_Source extract:_
They said ok. THEY SAID OK.

Fast forward four years and I’ve cut back my credit load to part time and I’m spending most of my time in the botany lab on a sketchy computer managing a quarter-of-a-million-dollar project, orchestrating and organizing the grad students, the collecting trips, the specimen pressing/drying and of course, mapping it all. It was a hardcore crash course in GIS and I was totally addicted. I lived it and breathed it and I owned that project. It was my baby and I loved it. The field work was amazing – some of these places hadn’t been seen since Augustin Gattinger 2 in the 1800’s. The views were incredible, the river was gorgeous, the need for this study was real and practical and I felt like I was really making a difference. With the GIS – it was a wrestling match. It was my favorite boyfriend. It rewarded me and fulfilled me, but it perplexed me and kept me on my toes and taught me so much. I was hooked and obsessed. It was niche. It was mine.

The product was passable – it went into the reports and the client, of course, got all the data. I laugh when I see the maps now. THEY WERE TERRIBLE. I literally drew every little polygon by hand. I was totally clueless. I had no real idea how to use raster data, how to edit en-masse, how to use model builder to help my workflows. I would set a geoprocess on the computer and let it run through lunch, or overnight. It was SO SLOW. I had no idea. No clue.

and neither did anyone else…

So that’s how it all began. Check out this sketchy stuff:

My favorite part of that is that I was actually comparing how much “better” I got over those two years. I started the project in 2010. We ended the project in 2013. If I could do it all over again, I totally would.

Lessons learned:

  • -I learned a ton of GIS, obviously.
  • -If you’re working on a project and you want to involve GIS at all, then you need to begin the project FROM the perspective of GIS (which brings me to the third point)

_Action item A:_
Based on the GIS project story, answer yes or no to each statement and quote the words that decide it: (i) The project started in 2010. (ii) The writer used software to draw the polygons automatically. (iii) The writer kept taking a full credit load during the project.
_Action item B:_
Print the stretch of the GIS project story from "So that’s how" through "the third point)".
None of the collected data is needed for the work on this page.

[Collected data]

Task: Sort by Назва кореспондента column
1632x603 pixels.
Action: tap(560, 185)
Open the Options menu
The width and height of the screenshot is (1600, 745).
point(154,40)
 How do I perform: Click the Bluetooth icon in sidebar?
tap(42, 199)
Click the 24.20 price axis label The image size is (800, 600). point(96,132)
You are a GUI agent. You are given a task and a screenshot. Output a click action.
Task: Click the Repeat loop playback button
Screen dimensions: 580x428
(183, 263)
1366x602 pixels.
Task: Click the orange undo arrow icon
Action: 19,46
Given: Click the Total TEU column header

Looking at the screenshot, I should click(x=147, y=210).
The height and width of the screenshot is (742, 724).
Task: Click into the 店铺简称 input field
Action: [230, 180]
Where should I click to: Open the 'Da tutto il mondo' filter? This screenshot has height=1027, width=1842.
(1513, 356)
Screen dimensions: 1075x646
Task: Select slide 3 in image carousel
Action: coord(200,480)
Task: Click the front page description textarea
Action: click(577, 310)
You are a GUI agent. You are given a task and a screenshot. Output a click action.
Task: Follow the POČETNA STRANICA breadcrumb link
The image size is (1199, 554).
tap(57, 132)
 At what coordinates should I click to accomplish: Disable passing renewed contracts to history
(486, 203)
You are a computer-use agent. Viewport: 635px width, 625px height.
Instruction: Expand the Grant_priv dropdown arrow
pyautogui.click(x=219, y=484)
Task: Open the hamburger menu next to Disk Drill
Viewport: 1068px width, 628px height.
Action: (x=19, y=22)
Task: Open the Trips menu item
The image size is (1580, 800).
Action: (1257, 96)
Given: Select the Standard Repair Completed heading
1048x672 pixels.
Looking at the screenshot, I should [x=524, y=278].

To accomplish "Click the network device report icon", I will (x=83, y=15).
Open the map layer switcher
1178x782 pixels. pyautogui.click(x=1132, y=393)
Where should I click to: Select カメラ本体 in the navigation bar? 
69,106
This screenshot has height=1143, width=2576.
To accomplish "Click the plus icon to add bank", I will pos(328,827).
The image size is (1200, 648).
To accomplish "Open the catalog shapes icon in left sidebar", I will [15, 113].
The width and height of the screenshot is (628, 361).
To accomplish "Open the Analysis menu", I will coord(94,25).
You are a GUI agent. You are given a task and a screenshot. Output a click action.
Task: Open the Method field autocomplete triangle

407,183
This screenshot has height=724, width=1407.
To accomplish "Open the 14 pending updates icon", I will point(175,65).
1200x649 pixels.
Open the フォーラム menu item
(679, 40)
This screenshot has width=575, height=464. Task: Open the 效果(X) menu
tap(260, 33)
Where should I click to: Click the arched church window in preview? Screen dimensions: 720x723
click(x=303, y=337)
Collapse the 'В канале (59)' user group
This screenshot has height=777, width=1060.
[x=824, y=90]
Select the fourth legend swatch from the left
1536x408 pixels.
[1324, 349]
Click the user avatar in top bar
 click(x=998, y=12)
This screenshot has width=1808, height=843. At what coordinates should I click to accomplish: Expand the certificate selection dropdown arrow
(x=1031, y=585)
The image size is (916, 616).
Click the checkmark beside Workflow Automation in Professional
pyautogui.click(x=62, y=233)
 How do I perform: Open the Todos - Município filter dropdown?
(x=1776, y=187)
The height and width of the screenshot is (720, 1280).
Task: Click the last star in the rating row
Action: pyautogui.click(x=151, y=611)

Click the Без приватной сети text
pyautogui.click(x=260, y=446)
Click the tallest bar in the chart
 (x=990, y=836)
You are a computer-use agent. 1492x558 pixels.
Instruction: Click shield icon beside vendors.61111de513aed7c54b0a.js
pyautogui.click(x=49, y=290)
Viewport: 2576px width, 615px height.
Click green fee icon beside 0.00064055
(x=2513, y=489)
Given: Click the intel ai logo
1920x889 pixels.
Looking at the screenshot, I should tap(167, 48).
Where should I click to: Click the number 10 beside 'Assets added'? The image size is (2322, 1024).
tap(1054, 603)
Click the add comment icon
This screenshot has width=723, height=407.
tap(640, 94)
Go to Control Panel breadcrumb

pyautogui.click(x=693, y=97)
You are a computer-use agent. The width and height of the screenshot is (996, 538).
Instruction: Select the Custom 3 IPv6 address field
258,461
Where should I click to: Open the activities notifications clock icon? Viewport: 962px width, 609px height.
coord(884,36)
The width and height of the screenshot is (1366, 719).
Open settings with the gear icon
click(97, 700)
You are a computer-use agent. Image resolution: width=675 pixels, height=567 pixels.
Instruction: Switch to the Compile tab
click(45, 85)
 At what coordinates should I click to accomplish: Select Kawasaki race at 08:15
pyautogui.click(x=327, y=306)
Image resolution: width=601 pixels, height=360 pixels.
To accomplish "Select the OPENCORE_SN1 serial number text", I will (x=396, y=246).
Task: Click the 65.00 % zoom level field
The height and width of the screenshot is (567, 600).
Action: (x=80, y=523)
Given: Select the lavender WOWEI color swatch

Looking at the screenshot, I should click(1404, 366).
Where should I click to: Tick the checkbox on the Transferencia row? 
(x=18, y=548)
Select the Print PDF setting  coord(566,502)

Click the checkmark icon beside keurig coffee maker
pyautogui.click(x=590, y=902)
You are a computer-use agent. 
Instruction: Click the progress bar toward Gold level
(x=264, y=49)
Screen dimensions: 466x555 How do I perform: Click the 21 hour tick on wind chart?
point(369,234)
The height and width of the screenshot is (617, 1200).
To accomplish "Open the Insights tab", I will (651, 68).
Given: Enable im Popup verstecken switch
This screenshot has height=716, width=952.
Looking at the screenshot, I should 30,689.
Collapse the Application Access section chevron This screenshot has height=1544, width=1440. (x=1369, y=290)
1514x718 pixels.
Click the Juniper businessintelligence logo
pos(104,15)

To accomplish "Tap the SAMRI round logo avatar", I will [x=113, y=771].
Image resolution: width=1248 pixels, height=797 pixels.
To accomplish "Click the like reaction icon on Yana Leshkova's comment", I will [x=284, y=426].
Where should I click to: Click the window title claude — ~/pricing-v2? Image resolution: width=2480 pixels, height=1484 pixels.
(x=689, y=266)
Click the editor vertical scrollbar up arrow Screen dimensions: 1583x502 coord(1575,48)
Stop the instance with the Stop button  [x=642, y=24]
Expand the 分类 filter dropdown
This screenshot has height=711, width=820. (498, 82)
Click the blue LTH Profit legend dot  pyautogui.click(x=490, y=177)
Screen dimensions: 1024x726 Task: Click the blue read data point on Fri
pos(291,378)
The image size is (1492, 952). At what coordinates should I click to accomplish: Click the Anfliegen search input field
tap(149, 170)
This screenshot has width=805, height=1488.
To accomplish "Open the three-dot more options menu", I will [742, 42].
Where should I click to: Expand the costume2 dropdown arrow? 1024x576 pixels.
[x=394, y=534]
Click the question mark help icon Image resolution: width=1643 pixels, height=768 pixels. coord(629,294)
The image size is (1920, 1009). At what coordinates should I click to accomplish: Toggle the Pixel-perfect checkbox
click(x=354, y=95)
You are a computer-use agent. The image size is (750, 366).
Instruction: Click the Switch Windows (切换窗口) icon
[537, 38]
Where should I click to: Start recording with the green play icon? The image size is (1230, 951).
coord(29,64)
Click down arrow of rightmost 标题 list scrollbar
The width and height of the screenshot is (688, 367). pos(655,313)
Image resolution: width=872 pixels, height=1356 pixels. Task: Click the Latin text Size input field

_Written solution A:_
(i) Yes: "I started the project in 2010."
(ii) No: "I literally drew every little polygon by hand."
(iii) No: "I’ve cut back my credit load to part time"

_Written solution B:_
So that’s how it all began. Check out this sketchy stuff:

My favorite part of that is that I was actually comparing how much “better” I got over those two years. I started the project in 2010. We ended the project in 2013. If I could do it all over again, I totally would.

Lessons learned:

  • -I learned a ton of GIS, obviously.
  • -If you’re working on a project and you want to involve GIS at all, then you need to begin the project FROM the perspective of GIS (which brings me to the third point)